_Work instructions_. Only the stretch of the listing below that runs from the line with "Where should I click to: Click company" through the line with "348x232 pixels." is to be printed, exactly and with both ends.

**** Provided material ****

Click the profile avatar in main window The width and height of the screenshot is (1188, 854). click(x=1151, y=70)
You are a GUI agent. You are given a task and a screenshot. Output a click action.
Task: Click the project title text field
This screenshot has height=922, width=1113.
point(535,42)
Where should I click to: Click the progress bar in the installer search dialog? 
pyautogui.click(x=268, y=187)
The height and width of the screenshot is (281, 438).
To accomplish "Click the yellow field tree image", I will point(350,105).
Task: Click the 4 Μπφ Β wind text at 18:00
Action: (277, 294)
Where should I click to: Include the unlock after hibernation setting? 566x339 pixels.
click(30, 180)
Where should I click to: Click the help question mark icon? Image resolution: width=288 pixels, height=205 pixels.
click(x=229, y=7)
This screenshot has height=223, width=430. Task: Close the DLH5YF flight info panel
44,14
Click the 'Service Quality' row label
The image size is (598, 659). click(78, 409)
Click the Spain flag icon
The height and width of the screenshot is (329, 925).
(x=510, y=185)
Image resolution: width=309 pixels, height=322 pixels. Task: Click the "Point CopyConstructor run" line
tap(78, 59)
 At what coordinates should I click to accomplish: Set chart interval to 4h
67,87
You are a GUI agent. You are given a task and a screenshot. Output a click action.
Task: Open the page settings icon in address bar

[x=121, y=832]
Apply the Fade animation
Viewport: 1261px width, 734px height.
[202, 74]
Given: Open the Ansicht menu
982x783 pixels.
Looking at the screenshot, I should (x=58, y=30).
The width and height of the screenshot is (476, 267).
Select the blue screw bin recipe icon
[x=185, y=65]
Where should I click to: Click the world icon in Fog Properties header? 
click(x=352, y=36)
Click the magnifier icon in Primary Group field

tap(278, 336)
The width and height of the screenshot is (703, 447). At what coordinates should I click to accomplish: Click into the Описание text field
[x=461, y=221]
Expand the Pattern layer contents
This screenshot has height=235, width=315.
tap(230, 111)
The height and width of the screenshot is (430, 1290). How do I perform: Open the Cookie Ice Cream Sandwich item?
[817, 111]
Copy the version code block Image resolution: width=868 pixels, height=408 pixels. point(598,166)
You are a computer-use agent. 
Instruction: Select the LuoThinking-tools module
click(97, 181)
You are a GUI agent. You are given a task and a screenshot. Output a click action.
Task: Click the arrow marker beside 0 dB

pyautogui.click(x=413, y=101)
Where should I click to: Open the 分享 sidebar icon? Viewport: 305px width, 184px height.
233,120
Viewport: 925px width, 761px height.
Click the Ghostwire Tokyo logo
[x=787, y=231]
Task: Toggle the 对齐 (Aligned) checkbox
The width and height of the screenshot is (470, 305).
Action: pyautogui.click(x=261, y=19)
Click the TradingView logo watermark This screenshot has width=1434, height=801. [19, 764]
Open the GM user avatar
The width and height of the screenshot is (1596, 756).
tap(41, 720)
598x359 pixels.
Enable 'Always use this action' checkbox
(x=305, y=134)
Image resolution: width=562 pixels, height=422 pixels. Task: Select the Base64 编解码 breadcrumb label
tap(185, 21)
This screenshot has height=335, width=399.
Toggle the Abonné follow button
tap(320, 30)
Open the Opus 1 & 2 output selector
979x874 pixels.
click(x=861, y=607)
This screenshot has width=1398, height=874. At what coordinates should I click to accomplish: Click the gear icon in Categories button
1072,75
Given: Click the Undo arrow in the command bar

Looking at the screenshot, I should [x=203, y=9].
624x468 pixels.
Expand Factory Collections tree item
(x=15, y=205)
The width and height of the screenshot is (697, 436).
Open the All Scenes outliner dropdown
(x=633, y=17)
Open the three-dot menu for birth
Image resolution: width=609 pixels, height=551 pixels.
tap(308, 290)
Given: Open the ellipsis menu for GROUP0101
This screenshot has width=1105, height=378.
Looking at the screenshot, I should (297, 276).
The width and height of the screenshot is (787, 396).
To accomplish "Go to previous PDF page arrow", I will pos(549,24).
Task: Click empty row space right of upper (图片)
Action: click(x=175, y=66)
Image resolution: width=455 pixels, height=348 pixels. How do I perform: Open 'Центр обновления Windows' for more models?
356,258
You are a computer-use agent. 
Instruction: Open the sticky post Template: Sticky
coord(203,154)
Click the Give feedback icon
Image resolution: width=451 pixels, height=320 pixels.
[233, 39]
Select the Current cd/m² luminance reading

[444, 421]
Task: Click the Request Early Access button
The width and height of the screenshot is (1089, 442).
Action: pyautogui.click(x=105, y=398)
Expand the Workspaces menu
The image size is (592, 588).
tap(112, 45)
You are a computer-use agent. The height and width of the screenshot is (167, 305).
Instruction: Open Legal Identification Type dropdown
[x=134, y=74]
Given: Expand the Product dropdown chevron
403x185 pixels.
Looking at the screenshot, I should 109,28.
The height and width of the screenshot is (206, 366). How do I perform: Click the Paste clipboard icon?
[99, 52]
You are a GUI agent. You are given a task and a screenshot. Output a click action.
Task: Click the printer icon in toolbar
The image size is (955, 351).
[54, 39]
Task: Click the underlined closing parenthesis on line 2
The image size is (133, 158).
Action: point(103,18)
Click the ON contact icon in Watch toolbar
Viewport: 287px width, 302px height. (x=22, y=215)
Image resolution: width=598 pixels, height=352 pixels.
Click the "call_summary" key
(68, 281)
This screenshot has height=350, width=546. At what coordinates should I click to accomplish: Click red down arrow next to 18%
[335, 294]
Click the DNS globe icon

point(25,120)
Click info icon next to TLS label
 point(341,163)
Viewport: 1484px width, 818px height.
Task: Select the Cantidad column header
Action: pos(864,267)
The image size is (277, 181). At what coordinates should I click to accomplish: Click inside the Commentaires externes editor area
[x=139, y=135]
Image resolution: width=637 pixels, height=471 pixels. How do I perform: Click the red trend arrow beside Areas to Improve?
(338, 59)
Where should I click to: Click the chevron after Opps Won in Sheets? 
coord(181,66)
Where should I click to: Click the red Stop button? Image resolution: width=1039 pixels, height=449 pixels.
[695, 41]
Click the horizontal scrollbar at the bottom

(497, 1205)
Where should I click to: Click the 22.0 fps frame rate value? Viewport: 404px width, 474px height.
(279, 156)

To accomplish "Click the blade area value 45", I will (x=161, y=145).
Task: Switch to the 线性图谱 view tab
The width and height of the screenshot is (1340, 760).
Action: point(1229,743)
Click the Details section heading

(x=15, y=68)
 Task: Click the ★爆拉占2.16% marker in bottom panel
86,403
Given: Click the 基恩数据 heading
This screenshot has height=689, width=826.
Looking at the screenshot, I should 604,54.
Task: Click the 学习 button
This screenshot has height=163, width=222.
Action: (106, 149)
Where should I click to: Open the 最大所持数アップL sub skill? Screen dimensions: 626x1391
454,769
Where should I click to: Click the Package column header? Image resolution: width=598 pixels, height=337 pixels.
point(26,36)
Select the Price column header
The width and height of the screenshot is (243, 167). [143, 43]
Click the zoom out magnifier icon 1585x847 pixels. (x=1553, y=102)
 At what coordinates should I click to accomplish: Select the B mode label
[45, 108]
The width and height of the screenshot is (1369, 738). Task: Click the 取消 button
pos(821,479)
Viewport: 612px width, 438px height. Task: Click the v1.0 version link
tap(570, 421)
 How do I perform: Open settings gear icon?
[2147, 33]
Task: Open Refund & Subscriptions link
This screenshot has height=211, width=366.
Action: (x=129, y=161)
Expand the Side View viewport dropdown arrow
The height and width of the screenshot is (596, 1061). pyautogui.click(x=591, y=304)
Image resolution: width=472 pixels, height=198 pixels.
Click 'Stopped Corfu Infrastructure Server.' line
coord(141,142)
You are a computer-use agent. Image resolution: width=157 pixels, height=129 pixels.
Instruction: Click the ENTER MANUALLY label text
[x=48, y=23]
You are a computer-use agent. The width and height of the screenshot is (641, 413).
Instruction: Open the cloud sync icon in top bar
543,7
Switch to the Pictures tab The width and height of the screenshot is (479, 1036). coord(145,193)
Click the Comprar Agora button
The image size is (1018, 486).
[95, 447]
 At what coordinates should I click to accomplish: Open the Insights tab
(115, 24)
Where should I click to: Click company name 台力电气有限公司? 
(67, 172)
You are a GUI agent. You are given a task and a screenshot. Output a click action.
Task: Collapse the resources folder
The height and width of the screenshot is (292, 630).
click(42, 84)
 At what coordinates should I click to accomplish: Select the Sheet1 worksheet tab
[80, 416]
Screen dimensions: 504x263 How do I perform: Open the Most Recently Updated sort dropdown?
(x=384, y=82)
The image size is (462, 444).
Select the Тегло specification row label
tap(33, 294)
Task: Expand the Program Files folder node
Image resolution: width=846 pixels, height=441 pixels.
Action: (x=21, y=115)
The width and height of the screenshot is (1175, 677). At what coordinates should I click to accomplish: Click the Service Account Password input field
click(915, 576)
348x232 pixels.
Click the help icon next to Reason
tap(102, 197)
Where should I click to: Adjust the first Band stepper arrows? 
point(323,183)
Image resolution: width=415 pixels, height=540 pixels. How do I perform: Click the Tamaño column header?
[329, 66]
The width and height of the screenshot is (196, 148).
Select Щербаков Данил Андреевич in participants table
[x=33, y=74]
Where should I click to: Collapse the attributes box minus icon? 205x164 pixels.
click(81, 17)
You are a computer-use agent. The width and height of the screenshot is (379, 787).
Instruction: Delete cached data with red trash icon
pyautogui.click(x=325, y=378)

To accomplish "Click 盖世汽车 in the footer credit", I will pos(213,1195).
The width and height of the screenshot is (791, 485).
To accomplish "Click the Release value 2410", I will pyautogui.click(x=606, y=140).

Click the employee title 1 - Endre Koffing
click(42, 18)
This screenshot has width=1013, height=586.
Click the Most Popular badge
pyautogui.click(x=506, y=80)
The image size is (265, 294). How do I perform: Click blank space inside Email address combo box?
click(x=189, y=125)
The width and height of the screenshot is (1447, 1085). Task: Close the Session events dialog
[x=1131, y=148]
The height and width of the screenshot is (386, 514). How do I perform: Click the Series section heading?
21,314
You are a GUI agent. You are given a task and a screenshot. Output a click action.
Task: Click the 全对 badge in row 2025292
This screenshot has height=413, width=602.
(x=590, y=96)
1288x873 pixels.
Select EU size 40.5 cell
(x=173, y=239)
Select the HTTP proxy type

****

_Finished task_.
Where should I click to: Click company name 台力电气有限公司? 
(67, 172)
You are a GUI agent. You are given a task and a screenshot. Output a click action.
Task: Collapse the resources folder
The height and width of the screenshot is (292, 630).
click(42, 84)
 At what coordinates should I click to accomplish: Select the Sheet1 worksheet tab
[80, 416]
Screen dimensions: 504x263 How do I perform: Open the Most Recently Updated sort dropdown?
(x=384, y=82)
The image size is (462, 444).
Select the Тегло specification row label
tap(33, 294)
Task: Expand the Program Files folder node
Image resolution: width=846 pixels, height=441 pixels.
Action: (x=21, y=115)
The width and height of the screenshot is (1175, 677). At what coordinates should I click to accomplish: Click the Service Account Password input field
click(915, 576)
348x232 pixels.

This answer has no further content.